No es fácil entender por qué, si existe un Dios justo y bueno, los humanos llegamos a esta vida, tan importante para nuestro futuro eterno, envueltos en circunstancias tan abismalmente distintas como la salud y la enfermedad, la riqueza y la miseria, el cariño y el desamor.

No es fácil entender por qué todo es así y no de otra manera. Por qué este universo, estos reinos; por qué estas especies, por qué el tigre y la golondrina, por qué el pingüino, el ónix, la medusa y la orquídea. Por qué los humanos andamos en dos patas y no en cuatro, o en ninguna. 

No es fácil entender por qué para vivir hay que morir; por qué la decadencia, la decrepitud y los gusanos tienen que ser parte inevitable del pasaje a la juventud eterna. 
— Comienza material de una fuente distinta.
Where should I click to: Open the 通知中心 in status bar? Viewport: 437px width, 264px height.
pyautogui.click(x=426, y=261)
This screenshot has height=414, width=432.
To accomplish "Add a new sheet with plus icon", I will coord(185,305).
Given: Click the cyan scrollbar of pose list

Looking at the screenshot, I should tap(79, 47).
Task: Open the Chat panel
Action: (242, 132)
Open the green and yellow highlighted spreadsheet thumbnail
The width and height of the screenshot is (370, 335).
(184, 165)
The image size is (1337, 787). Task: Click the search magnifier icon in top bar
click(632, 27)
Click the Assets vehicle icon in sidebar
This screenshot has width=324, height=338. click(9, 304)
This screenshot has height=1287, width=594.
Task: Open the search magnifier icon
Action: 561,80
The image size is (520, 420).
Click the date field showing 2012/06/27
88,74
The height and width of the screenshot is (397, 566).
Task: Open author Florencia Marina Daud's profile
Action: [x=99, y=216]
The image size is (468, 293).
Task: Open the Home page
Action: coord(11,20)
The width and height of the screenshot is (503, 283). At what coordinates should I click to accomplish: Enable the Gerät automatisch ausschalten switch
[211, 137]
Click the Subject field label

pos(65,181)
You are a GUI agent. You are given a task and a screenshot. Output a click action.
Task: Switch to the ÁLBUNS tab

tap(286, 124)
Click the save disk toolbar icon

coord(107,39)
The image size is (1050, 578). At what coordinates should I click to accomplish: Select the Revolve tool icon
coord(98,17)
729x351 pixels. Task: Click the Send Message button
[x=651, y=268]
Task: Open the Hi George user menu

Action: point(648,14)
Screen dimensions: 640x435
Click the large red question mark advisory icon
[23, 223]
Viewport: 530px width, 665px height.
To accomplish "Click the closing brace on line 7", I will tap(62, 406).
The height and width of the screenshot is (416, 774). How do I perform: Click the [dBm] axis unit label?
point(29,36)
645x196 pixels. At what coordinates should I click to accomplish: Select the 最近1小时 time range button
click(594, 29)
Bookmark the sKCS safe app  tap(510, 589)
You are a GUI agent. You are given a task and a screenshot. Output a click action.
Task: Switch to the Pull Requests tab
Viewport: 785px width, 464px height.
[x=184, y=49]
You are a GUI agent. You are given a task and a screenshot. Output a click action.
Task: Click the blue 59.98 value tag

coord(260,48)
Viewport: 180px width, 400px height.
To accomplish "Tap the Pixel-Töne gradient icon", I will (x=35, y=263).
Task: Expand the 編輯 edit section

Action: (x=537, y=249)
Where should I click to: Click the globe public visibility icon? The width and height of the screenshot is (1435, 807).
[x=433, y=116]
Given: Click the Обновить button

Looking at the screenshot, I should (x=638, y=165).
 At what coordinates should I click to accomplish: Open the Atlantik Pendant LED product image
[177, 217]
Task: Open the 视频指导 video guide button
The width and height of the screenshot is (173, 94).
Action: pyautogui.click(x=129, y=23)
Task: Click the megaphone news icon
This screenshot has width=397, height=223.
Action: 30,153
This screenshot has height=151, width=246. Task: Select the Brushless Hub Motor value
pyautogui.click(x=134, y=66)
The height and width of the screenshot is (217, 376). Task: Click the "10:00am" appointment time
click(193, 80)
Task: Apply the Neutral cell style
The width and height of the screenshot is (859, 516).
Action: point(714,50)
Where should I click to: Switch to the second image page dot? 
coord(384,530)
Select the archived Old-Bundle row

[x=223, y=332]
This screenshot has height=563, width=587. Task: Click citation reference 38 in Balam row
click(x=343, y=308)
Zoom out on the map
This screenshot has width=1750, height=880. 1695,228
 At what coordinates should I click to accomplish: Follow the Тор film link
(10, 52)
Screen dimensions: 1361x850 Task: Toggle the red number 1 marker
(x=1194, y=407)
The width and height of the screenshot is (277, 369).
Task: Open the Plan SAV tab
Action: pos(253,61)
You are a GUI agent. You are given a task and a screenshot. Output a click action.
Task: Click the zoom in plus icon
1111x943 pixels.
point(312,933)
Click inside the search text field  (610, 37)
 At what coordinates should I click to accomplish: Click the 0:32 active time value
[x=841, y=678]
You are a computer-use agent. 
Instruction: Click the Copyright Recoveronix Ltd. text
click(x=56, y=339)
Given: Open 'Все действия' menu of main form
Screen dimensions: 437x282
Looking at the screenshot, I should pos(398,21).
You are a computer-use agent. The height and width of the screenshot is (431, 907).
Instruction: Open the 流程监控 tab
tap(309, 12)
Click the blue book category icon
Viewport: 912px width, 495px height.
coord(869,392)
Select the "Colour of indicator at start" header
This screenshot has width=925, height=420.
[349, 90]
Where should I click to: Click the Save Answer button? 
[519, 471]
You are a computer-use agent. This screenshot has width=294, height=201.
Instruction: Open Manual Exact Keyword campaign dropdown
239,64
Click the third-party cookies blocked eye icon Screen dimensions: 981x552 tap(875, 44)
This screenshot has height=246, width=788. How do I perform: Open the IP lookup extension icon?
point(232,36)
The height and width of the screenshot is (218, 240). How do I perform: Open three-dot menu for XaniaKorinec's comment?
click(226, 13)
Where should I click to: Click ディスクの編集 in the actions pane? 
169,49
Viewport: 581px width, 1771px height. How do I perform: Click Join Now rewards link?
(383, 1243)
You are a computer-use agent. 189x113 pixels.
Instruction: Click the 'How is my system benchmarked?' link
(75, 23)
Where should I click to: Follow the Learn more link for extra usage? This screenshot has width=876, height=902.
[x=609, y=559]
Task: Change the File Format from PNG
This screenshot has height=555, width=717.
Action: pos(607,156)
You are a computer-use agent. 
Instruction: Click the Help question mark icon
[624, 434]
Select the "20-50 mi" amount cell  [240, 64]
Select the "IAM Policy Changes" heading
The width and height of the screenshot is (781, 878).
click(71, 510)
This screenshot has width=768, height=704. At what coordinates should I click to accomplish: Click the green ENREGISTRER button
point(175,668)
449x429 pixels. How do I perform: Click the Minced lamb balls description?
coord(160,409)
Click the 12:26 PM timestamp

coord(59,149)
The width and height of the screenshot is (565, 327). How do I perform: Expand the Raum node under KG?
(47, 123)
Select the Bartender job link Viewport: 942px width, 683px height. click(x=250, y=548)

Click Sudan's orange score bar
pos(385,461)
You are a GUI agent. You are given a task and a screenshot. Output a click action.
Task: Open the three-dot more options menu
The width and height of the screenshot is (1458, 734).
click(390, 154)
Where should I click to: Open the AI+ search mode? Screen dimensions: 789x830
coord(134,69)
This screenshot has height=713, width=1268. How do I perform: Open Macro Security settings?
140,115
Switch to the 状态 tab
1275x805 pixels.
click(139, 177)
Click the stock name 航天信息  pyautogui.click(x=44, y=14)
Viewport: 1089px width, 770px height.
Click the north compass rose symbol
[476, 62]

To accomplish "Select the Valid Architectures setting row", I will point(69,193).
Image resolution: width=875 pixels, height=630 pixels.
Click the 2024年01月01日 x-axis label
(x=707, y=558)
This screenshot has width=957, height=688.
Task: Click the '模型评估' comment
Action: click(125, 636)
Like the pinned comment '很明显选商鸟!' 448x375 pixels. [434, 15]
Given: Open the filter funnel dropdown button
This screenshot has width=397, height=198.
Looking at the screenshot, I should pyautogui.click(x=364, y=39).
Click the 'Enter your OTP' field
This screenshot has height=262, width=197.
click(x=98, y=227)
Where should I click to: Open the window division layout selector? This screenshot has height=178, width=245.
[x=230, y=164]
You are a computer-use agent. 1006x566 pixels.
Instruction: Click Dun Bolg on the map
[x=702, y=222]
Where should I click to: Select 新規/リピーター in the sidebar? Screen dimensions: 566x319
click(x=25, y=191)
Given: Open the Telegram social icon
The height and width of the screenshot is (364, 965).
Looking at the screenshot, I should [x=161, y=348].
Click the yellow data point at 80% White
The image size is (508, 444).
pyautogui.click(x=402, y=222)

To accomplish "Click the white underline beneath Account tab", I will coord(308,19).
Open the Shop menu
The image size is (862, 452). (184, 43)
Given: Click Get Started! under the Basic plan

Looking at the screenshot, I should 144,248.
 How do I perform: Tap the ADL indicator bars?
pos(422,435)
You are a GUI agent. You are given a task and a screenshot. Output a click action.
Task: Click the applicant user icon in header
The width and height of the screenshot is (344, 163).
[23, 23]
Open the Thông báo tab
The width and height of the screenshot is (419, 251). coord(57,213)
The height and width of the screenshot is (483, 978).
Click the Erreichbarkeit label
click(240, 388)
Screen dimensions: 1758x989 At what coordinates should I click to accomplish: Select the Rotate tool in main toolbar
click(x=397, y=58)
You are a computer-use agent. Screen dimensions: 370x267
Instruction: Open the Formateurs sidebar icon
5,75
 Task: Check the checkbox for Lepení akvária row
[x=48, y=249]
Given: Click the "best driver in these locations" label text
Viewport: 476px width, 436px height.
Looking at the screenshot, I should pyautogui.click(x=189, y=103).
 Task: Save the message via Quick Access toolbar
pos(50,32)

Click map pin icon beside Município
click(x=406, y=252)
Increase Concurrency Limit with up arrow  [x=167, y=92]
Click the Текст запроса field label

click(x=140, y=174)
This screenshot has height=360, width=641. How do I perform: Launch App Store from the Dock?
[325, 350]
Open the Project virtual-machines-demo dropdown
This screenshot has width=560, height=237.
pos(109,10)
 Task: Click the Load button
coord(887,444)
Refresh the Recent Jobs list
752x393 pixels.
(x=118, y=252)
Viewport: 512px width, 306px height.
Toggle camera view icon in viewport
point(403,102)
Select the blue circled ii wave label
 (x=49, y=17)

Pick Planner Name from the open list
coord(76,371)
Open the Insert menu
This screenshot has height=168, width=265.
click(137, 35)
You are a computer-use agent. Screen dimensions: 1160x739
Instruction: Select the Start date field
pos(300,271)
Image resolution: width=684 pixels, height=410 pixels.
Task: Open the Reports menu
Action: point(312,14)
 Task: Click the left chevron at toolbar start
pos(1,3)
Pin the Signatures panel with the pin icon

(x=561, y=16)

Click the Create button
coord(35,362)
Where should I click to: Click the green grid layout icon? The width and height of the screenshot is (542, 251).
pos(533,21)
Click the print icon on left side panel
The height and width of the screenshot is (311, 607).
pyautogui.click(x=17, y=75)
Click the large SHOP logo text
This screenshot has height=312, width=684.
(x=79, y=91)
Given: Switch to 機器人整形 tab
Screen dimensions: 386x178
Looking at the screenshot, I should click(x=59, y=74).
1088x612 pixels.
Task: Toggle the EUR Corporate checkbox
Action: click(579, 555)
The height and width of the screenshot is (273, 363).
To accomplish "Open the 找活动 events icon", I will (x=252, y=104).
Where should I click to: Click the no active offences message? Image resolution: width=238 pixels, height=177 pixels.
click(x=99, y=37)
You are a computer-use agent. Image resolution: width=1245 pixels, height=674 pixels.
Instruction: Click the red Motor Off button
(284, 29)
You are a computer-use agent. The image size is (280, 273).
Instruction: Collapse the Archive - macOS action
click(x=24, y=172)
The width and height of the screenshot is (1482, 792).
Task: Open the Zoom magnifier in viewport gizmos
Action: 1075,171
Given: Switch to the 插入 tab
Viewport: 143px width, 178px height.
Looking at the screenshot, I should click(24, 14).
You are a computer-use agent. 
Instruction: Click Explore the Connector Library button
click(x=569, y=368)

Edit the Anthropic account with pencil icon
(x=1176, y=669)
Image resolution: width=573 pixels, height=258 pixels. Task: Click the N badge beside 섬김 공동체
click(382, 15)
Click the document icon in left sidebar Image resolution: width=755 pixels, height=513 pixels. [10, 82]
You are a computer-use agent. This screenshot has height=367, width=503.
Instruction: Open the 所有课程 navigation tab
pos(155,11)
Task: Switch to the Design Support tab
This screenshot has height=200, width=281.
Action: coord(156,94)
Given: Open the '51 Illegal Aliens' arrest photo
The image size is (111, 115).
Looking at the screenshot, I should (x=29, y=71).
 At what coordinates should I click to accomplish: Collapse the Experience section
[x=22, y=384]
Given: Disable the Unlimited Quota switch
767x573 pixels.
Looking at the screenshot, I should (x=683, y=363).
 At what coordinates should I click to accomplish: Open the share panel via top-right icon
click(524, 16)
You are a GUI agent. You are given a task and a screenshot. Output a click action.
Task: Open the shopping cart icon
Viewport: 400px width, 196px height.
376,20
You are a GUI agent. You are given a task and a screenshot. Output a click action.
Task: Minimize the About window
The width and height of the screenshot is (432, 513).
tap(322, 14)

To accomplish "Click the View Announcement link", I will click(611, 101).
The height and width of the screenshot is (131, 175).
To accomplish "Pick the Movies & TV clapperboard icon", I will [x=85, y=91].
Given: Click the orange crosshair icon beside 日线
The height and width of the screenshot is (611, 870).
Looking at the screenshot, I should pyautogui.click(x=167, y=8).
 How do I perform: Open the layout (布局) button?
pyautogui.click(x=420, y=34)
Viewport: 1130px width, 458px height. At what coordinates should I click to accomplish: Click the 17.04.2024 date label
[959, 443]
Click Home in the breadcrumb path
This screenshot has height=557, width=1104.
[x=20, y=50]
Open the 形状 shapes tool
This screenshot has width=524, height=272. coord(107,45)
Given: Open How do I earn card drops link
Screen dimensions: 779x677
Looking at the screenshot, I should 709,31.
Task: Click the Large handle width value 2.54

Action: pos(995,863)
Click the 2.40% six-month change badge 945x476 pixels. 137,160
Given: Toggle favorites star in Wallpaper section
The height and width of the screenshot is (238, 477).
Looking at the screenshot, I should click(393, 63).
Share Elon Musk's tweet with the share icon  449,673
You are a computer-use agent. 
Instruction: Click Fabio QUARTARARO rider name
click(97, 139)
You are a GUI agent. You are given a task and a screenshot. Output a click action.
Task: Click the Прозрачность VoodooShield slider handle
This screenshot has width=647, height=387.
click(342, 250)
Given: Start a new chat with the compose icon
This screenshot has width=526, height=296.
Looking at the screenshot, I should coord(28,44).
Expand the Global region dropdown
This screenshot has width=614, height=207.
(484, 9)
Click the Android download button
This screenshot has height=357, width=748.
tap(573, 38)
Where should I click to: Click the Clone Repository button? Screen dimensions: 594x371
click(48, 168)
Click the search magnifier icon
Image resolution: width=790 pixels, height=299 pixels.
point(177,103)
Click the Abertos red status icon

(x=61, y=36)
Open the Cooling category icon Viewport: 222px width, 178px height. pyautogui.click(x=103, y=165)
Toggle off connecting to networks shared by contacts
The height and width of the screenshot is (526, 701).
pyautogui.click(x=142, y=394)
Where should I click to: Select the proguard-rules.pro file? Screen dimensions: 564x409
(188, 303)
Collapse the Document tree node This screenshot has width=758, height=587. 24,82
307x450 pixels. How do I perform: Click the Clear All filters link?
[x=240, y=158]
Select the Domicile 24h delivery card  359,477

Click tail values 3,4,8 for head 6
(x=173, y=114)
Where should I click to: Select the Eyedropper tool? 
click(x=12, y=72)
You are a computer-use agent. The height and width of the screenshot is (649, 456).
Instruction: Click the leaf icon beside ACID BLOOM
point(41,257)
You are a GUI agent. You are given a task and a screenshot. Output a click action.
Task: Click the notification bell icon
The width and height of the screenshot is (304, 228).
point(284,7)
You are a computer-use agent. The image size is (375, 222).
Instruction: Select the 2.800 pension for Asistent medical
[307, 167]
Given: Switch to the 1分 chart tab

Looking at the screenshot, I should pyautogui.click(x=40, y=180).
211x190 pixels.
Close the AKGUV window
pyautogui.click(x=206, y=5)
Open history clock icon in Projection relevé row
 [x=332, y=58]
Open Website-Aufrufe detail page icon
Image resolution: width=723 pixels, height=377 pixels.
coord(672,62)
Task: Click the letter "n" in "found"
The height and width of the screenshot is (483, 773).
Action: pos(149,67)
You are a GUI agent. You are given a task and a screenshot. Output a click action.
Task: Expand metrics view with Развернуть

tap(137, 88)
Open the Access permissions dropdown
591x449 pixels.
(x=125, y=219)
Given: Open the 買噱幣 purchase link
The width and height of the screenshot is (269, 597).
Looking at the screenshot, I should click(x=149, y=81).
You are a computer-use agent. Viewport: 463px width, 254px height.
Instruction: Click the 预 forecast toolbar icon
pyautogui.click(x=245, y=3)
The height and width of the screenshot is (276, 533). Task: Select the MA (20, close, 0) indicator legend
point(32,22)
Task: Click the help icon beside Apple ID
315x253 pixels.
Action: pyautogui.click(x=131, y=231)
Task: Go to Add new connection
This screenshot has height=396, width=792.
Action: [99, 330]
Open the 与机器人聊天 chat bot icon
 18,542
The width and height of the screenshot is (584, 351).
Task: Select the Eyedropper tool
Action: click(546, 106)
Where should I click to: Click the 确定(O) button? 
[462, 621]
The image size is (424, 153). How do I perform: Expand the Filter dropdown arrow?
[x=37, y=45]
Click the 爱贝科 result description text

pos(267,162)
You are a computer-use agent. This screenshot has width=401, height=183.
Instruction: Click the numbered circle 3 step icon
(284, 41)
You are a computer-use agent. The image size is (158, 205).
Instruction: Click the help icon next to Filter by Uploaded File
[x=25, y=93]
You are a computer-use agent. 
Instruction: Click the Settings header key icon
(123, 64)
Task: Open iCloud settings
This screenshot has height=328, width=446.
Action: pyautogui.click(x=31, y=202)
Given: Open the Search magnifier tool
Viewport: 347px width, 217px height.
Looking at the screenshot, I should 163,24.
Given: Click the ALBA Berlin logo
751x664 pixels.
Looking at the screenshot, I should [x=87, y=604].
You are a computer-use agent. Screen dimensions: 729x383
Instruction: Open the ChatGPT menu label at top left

Por qué el dolor, por qué el hambre, la enfermedad, la violencia, la maldad, la injusticia, los desastres naturales y las guerras. No se entiende bien y, lo reconozco, muchas veces puede parecer que todo es absurdo.

Sin embargo, nada me parece más absurdo que pensar que el universo y nosotros somos una mera consecuencia accidental de la evolución de la materia. Puede ser difícil concebir que el mal sea creado. Pero que el bien, el amor y la belleza, que El Quijote, Chartres y Hey Jude sean fruto de un azar ciego, me parece infinitamente más inadmisible.

La admirable coreografía de los astros y su contrapartida microscópica en la vida silenciosa de los átomos. La inacabable diversidad de la naturaleza, la hermosura de una noche estrellada que nos deja sin aliento, la explosión de colores en la flor, el vuelo del cóndor, y el de la mariposa.

Y nosotros: nuestra libertad interior, nuestra capacidad de vencer adversidades que parecen montañas infranqueables. Nuestra capacidad de dar y recibir amor, esa dimensión central de la existencia que parece darle, al final, sentido a todo, sean las que sean nuestras circunstancias. 

Nuestra capacidad de emocionarnos, de perdonar y de reír. Nuestra capacidad de hacer el bien hasta el heroísmo, de la que sobran ejemplos admirables en la historia, pero también en nuestra cuadra. Nuestra capacidad de crear. Y el arte. Y la música. Y la poesía. 

Puede venir una legión de sabios a explicarme que la carcajada a coro de mis hijos es el resultado de la evolución azarosa de la materia. Les voy a decir que su cuento es absurdo y que entonces, absurdo por absurdo, me quedo por ahora con el mío.
El mío, que dice que el origen y el sentido de todo es una historia de amor.

Que somos fruto del impulso generoso de una fuente infinita de bondad, que quiso compartir con nosotros, para siempre, la plenitud de su vida de amor. Que nos creó libres porque no hay amor verdadero sin libertad de los amantes, aunque eso habilite la posibilidad del mal, como la luz supone la existencia de la sombra.
Mi cuento que, en un extremo del absurdo, tal vez de la locura, dice que esa fuerza todopoderosa, creadora del universo inefable, entró un día en la historia, en un pesebre miserable perdido en un rincón de Palestina. 

En el que, por razones relacionadas de manera misteriosa con nuestro destino, lo mayúsculo se hizo minúsculo y lo eterno se sometió al tiempo.
Por eso, mientras tanto, cuando cada año en las plazas de mi ciudad el lila de los jacarandás y el amarillo de las tipas se mezclen fugazmente con las risas de los chicos y el susurro de los enamorados, pienso seguir diciendo con entusiasmo, a pesar de todo: ¡feliz Navidad!